Auvik experienced a major incident on July 25, 2025 affecting us3.my.auvik.com, lasting 1h 49m. The incident has been resolved; the full update timeline is below.

Started
Jul 25, 2025, 07:24 PM UTC
Resolved
Jul 25, 2025, 09:13 PM UTC
Duration
1h 49m
Detected by Pingoru
Jul 25, 2025, 07:24 PM UTC

Affected components

us3.my.auvik.com

Update timeline

  1. investigating Jul 25, 2025, 07:24 PM UTC

    Collectors have been disconnected in us3 since 14:35 ET (18:35 UTC). We are investigating the issue.

  2. monitoring Jul 25, 2025, 08:27 PM UTC

    We have restarted the affected systems, and collectors are beginning to reconnect. We are monitoring the recovery closely.

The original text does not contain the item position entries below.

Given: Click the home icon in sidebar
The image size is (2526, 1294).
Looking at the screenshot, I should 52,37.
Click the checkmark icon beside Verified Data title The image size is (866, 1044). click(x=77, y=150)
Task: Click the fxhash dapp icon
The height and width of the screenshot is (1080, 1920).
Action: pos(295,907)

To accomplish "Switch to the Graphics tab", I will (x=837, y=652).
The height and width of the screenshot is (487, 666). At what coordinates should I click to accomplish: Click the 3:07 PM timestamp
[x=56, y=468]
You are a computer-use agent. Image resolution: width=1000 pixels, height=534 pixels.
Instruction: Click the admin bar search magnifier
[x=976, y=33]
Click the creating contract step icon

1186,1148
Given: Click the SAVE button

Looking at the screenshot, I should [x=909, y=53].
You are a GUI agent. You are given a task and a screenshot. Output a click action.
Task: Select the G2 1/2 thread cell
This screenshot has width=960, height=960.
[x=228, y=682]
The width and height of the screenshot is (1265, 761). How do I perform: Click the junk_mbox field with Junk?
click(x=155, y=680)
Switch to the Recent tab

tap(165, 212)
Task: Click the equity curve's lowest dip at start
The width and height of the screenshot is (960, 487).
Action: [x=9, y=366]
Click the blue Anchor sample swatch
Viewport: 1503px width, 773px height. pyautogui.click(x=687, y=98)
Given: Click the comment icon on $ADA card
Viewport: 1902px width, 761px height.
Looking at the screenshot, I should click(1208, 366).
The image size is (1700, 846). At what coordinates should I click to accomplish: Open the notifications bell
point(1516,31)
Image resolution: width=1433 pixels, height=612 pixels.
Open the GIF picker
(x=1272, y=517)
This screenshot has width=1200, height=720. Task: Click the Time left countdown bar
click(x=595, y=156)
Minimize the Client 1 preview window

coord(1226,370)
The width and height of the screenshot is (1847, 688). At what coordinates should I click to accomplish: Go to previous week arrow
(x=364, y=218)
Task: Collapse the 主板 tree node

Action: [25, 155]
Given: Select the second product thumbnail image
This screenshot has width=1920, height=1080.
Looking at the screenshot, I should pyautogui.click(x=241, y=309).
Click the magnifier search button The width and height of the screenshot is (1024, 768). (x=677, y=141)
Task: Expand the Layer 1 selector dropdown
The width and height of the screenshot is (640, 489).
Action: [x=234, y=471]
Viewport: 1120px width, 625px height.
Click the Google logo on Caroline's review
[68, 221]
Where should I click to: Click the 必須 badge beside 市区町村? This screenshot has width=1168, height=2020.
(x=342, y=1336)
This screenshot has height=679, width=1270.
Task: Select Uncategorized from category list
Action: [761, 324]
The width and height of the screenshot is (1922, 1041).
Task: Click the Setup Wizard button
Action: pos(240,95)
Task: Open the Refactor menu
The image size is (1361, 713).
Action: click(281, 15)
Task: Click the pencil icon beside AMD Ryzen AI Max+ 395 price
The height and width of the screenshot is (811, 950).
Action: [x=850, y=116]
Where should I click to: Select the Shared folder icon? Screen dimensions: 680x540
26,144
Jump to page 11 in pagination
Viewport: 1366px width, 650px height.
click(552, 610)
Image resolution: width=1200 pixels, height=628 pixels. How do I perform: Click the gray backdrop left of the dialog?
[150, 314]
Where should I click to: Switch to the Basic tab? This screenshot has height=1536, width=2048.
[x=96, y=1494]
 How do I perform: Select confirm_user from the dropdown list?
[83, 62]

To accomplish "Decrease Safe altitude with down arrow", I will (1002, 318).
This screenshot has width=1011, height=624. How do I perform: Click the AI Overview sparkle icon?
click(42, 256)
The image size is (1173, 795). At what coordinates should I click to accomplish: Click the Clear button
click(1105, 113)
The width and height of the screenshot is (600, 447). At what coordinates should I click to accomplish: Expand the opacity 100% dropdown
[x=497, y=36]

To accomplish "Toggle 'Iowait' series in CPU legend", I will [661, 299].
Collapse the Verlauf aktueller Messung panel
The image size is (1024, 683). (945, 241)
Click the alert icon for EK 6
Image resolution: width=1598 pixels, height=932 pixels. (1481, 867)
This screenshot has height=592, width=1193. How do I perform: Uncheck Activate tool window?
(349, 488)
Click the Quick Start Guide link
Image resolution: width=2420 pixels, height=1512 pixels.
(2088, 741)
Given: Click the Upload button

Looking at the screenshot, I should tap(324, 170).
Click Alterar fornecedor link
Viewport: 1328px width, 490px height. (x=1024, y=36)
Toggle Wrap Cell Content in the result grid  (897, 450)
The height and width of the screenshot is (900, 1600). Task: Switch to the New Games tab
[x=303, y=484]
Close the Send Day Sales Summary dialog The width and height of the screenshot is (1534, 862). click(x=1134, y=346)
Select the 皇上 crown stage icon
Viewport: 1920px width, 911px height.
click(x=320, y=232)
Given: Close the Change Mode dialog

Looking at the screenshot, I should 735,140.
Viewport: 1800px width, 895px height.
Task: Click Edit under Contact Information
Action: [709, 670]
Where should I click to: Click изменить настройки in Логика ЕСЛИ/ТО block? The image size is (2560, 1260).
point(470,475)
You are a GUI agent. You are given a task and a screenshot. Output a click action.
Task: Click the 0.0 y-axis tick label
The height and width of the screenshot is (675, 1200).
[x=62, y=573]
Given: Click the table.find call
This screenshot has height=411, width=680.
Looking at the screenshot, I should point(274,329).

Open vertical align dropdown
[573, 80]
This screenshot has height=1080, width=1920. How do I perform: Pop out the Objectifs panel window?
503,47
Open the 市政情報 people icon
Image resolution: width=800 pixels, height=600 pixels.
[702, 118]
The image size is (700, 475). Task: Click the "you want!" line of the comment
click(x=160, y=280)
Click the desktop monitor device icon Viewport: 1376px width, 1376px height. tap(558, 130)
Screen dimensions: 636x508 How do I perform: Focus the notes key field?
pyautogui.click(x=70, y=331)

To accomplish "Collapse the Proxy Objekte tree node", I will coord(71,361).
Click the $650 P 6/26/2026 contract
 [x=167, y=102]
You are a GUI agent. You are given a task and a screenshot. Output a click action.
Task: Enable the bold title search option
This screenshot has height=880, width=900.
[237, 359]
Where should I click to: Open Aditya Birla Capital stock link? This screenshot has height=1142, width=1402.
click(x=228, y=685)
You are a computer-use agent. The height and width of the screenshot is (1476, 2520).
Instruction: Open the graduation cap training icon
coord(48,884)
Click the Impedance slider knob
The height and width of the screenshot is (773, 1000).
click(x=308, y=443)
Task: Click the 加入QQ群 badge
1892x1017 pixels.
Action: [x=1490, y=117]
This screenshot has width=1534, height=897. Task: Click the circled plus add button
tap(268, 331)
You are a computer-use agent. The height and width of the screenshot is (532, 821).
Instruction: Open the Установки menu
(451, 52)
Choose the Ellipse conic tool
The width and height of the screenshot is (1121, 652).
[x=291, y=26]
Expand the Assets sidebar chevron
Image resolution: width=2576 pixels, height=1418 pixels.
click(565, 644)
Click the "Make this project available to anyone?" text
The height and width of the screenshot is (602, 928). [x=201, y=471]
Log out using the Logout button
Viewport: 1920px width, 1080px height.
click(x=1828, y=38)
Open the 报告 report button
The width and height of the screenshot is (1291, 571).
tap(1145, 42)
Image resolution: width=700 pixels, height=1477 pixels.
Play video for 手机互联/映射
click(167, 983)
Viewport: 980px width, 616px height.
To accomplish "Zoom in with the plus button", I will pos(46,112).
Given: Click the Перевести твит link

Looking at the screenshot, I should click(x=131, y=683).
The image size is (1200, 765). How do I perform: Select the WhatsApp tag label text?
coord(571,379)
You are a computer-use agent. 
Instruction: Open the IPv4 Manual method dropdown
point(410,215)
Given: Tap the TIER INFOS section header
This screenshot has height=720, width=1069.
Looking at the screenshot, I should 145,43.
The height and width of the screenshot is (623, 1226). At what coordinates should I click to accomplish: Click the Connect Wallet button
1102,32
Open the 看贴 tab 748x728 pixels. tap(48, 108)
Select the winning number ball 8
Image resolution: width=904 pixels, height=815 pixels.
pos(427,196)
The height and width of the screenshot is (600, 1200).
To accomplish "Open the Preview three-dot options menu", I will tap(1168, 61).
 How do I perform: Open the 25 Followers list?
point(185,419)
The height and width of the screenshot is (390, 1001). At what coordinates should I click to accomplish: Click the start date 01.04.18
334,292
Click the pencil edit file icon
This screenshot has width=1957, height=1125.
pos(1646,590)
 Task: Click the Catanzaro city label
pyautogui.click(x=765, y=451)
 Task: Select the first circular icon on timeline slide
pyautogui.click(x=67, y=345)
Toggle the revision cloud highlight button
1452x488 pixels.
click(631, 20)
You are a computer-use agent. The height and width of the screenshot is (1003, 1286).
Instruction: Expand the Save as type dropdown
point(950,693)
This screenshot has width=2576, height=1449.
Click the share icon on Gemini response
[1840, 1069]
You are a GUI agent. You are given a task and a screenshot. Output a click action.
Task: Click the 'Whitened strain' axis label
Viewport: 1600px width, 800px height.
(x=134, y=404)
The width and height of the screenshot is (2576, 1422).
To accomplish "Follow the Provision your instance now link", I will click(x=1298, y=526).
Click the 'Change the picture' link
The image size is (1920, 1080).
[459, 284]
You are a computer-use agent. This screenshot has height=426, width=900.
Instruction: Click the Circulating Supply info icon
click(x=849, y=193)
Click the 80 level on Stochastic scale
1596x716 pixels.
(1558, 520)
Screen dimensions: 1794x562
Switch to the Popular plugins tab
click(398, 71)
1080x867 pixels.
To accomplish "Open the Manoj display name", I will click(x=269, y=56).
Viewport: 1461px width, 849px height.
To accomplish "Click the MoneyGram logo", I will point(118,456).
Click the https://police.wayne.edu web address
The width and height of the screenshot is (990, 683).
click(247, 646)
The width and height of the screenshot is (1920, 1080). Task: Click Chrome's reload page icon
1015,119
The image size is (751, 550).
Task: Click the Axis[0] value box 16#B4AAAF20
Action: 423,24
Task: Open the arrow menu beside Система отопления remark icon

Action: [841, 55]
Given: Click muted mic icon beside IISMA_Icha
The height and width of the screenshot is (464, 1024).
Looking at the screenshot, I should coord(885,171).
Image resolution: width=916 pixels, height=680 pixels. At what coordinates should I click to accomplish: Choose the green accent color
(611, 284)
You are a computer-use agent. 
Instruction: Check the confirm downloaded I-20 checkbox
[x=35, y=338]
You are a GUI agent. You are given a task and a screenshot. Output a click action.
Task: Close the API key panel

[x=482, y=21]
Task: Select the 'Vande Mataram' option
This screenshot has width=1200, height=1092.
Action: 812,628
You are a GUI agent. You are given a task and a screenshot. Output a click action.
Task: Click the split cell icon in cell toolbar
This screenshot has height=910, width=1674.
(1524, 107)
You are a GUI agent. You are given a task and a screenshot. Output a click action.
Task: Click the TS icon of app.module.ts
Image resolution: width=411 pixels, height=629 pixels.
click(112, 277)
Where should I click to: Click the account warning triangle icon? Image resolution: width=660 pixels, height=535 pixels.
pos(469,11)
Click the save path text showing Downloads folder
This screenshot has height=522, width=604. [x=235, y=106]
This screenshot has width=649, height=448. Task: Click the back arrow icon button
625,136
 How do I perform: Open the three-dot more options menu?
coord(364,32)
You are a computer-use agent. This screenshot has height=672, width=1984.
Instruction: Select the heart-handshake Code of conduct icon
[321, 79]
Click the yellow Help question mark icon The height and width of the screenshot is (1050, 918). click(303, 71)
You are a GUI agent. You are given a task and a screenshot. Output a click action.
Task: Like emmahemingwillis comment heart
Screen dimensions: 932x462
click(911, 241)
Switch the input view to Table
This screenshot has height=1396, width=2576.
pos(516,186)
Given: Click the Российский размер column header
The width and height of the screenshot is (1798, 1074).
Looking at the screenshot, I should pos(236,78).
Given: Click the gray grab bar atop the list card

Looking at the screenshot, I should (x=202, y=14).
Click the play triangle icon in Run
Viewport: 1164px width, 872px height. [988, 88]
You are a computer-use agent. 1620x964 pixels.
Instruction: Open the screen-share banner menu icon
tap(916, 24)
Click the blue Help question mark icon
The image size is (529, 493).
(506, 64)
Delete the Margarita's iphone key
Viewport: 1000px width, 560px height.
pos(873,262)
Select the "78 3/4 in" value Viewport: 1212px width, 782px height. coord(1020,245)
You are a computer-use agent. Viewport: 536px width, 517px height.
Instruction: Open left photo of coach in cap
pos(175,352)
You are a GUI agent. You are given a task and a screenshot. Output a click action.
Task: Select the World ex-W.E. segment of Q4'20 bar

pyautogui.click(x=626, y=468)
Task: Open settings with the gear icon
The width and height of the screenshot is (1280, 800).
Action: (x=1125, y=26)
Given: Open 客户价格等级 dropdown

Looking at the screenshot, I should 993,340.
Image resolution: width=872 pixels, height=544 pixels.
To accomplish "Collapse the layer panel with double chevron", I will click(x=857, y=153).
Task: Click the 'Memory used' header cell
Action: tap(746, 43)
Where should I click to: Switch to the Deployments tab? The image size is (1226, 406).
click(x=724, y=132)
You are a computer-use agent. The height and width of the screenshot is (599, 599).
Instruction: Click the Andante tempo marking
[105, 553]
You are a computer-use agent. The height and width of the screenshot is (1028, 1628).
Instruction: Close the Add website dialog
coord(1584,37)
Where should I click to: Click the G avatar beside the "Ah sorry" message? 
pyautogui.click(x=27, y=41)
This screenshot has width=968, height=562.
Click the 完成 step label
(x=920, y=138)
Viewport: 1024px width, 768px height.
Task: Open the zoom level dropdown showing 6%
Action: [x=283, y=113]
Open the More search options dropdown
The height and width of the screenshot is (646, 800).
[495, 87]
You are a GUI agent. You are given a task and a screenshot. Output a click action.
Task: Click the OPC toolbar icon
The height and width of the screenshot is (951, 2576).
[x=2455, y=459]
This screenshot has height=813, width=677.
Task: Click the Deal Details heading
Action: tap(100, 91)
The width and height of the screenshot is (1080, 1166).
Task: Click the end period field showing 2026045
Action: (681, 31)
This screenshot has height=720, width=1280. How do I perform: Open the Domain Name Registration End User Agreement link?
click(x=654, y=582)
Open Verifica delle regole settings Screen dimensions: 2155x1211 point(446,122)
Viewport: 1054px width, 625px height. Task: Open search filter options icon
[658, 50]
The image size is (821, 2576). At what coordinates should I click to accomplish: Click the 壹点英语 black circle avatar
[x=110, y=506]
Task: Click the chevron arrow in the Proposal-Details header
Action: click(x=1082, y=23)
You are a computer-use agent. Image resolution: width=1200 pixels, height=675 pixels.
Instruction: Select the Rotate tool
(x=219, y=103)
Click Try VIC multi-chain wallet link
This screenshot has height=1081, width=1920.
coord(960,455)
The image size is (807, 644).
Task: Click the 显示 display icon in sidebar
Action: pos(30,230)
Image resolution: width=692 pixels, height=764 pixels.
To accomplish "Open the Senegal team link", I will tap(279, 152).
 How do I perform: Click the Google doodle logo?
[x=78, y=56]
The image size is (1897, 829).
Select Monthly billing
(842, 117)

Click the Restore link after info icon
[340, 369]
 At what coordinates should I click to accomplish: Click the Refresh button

  3. resolved Jul 25, 2025, 09:13 PM UTC

    The incident has been resolved.

  4. postmortem Jul 30, 2025, 04:27 PM UTC

    # Service Disruption - Collectors offline for clients on the US3 cluster ## Root Cause Analysis ### Duration of incident Discovered: Jul 25, 2025 14:45 - UTC Resolved: Jul 25, 2025 17:54 - UTC ### Cause Backend nodes were removed from the US3 cluster during a routine cleanup effort intended to optimize efficiencies.. This removal unintentionally included the backend hosting the root tenant, leading to disconnected collectors within our US3 cluster. ### Effect Collectors in the US3 cluster lost connectivity with customer sites, resulting in disruptions to data collection and monitoring services. This caused temporary gaps in visibility across affected environments. ### Action taken _All times are in UTC_ **07/25/2026** **14:45** - Engineering notices that collector connections are beginning to fail. **18:28** – Tenants not loading observed by the team. **18:35** – Outage reports increase. **18:40** – SEV declared, and the root cause investigation begins. **18:48** – Backends re-added to balance load. **19:00** – Alternate issues ruled out. **19:23** – Root tenant backend identified as missing. **19:25** – Cluster restart initiated. **20:18** – Services begin recovery. **21:07** – Incident resolved. ### Future consideration\(s\) * Strengthen the backend removal process to confirm the root tenant is excluded.